5. **For the fifth microprocessor:** We have 86 good ones left, and 96 total microprocessors left.
The probability of picking a good one fifth is 86/96.

6. **For the sixth microprocessor:** We have 85 good ones left, and 95 total microprocessors left.
The probability of picking a good one sixth is 85/95.

To find the probability of *all* these things happening, we multiply all these probabilities together:

Probability = (90/100) * (89/99) * (88/98) * (87/97) * (86/96) * (85/95)

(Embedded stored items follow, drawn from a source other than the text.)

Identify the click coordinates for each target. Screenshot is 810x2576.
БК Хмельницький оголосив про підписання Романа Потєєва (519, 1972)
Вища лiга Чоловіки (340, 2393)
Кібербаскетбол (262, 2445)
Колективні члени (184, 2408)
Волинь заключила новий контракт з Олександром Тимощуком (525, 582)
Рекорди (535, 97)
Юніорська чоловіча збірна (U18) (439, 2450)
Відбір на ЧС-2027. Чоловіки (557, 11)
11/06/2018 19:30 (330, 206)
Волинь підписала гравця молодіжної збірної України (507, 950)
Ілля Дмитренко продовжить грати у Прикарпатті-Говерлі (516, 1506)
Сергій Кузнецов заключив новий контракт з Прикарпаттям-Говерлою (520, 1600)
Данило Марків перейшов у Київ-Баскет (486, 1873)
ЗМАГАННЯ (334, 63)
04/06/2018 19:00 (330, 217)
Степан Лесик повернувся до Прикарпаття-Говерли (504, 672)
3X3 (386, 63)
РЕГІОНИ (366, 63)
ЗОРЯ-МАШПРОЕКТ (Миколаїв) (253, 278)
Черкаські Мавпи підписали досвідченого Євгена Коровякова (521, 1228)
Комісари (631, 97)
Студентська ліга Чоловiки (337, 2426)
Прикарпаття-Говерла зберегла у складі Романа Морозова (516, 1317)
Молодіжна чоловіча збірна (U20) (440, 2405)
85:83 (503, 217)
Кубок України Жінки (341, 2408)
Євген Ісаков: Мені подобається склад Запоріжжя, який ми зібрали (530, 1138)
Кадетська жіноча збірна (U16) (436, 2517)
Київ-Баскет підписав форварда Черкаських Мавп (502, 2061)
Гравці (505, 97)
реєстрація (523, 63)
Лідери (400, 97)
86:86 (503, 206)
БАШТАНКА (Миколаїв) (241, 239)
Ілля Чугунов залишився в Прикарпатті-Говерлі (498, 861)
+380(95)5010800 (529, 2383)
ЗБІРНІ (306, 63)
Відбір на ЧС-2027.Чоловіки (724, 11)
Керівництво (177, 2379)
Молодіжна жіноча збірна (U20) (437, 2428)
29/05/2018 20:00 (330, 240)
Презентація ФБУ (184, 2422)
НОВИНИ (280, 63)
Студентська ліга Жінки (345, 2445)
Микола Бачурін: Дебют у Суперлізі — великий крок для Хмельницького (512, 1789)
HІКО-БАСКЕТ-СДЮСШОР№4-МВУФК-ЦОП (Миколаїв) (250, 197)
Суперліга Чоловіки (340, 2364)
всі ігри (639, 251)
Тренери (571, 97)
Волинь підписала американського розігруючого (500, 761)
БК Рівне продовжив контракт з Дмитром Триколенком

Let's do the multiplication:
Probability ≈ 0.9000 * 0.8990 * 0.8980 * 0.8969 * 0.8958 * 0.8947
Probability ≈ 0.480136

Rounding it a bit, the probability is about 0.4801.

Alternative answer

Answer: 0.5311 (approximately) Explain
This is a question about probability of picking things out of a group without putting them back . The solving step is:

1. **Count the good ones!**
First, let's figure out how many microprocessors are good (not broken) and how many are defective (broken).
* Total microprocessors = 100
* Defective microprocessors = 10
* Good (working) microprocessors = Total - Defective = 100 - 10 = 90

2. **Think about picking them one by one.**
We want to pick 6 microprocessors, and we want *all* of them to be good. Let's imagine picking them one after another:
* **For the first pick:** There are 90 good microprocessors out of 100 total. So, the chance of picking a good one first is 90/100.
* **For the second pick:** Now that we've taken one good one, there are only 89 good ones left, and 99 total microprocessors left. So, the chance of the second one being good is 89/99.
* **For the third pick:** We've taken two good ones. Now there are 88 good ones left out of 98 total. Chance = 88/98.
* **For the fourth pick:** There are 87 good ones left out of 97 total. Chance = 87/97.
* **For the fifth pick:** There are 86 good ones left out of 96 total. Chance = 86/96.
* **For the sixth pick:** Finally, there are 85 good ones left out of 95 total. Chance = 85/95.

3. **Multiply the chances together!**
To find the probability that *all* six microprocessors picked are good, we multiply all these individual chances together:

Probability = (90/100) * (89/99) * (88/98) * (87/97) * (86/96) * (85/95)

If you multiply these fractions, you get:
Probability ≈ 0.5311

So, there's about a 53.11% chance of picking 6 good microprocessors.